Task to complete:
Reproduce the records below verbatim, starting with the line that contains "The image size is (1123, 871)." and going on through the line that contains "click(710, 100)", both included. Give only those lines.

Record list:
■ ■ ■
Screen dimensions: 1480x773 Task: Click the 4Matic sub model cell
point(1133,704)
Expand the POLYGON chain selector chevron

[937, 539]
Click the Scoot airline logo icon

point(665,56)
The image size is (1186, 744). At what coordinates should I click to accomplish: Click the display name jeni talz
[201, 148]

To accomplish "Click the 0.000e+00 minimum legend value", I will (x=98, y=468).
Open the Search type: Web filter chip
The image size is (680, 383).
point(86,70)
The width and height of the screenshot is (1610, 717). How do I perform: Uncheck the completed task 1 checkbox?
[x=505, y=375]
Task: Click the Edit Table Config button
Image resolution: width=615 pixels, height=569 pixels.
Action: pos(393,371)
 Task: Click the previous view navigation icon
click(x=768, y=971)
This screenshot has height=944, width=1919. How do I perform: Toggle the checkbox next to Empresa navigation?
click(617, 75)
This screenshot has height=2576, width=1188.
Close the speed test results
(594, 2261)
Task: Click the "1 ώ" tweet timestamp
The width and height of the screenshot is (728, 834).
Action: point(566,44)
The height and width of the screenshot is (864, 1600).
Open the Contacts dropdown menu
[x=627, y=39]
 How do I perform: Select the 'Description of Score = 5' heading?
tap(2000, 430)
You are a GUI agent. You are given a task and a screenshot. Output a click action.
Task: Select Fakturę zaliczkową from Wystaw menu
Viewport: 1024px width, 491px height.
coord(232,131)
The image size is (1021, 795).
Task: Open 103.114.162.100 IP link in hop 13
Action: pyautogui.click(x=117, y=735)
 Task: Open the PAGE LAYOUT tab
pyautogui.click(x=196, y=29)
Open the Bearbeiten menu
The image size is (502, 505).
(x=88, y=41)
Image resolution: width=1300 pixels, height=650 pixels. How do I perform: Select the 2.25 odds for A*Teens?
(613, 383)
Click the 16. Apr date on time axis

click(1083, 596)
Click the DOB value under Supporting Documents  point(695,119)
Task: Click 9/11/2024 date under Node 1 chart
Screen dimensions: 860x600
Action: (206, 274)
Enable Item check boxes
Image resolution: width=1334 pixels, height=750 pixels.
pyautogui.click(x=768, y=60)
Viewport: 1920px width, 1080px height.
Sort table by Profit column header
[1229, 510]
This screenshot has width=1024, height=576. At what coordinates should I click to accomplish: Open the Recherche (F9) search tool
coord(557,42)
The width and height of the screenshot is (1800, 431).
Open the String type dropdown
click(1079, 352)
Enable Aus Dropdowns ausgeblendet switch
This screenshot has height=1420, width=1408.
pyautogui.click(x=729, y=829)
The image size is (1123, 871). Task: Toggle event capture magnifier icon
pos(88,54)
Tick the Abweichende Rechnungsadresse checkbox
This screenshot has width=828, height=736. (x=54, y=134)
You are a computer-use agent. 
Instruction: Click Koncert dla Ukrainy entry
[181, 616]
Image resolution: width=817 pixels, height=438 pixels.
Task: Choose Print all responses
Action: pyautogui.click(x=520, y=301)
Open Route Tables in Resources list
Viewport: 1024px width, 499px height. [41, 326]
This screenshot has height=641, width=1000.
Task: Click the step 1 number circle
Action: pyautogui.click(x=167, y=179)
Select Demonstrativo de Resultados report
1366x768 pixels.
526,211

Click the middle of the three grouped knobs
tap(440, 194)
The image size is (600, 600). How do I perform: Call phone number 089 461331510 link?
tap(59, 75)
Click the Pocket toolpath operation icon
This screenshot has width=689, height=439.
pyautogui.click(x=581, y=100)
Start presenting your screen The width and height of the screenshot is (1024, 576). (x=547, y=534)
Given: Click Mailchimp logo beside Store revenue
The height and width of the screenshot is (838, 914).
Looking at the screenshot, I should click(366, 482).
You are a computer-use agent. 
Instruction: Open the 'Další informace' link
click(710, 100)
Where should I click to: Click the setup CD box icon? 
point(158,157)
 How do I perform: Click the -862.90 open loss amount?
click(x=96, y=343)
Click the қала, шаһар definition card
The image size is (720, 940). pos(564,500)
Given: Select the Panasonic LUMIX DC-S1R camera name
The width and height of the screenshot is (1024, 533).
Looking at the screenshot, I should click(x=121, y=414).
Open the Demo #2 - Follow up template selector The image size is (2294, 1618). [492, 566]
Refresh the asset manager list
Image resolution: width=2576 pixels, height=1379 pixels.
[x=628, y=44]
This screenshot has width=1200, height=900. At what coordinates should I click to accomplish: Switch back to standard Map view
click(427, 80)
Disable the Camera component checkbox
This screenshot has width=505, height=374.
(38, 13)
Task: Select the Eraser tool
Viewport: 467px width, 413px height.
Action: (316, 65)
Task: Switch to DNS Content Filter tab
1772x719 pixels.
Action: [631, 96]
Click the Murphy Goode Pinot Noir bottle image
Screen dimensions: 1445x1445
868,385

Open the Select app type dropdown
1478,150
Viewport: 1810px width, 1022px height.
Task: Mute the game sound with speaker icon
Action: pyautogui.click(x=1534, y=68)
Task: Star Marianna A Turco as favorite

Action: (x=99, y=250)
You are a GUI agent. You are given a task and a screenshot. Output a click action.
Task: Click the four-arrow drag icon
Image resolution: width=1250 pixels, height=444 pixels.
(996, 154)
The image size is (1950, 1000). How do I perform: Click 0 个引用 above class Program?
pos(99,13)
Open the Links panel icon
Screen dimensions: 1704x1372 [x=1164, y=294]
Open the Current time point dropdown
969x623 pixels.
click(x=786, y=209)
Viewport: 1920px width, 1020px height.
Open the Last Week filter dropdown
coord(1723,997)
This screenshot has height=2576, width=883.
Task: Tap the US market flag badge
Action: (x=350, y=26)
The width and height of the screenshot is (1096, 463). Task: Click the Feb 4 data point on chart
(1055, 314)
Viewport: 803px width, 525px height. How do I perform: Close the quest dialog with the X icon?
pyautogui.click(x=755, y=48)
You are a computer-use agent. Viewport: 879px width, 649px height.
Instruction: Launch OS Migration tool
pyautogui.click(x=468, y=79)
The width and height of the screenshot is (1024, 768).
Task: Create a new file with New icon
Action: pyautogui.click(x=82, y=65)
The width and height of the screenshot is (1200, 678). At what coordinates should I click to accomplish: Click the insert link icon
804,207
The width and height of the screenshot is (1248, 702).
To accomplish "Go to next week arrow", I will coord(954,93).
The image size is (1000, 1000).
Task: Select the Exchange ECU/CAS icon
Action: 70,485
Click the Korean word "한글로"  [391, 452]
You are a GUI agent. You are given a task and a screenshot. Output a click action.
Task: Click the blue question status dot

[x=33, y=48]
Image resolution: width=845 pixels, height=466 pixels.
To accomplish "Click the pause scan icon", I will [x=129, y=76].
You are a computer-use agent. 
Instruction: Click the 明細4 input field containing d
■ ■ ■
Answer:
The image size is (1123, 871). Task: Toggle event capture magnifier icon
pos(88,54)
Tick the Abweichende Rechnungsadresse checkbox
This screenshot has width=828, height=736. (x=54, y=134)
You are a computer-use agent. 
Instruction: Click Koncert dla Ukrainy entry
[181, 616]
Image resolution: width=817 pixels, height=438 pixels.
Task: Choose Print all responses
Action: pyautogui.click(x=520, y=301)
Open Route Tables in Resources list
Viewport: 1024px width, 499px height. [41, 326]
This screenshot has height=641, width=1000.
Task: Click the step 1 number circle
Action: pyautogui.click(x=167, y=179)
Select Demonstrativo de Resultados report
1366x768 pixels.
526,211

Click the middle of the three grouped knobs
tap(440, 194)
The image size is (600, 600). How do I perform: Call phone number 089 461331510 link?
tap(59, 75)
Click the Pocket toolpath operation icon
This screenshot has width=689, height=439.
pyautogui.click(x=581, y=100)
Start presenting your screen The width and height of the screenshot is (1024, 576). (x=547, y=534)
Given: Click Mailchimp logo beside Store revenue
The height and width of the screenshot is (838, 914).
Looking at the screenshot, I should click(366, 482).
You are a computer-use agent. 
Instruction: Open the 'Další informace' link
click(710, 100)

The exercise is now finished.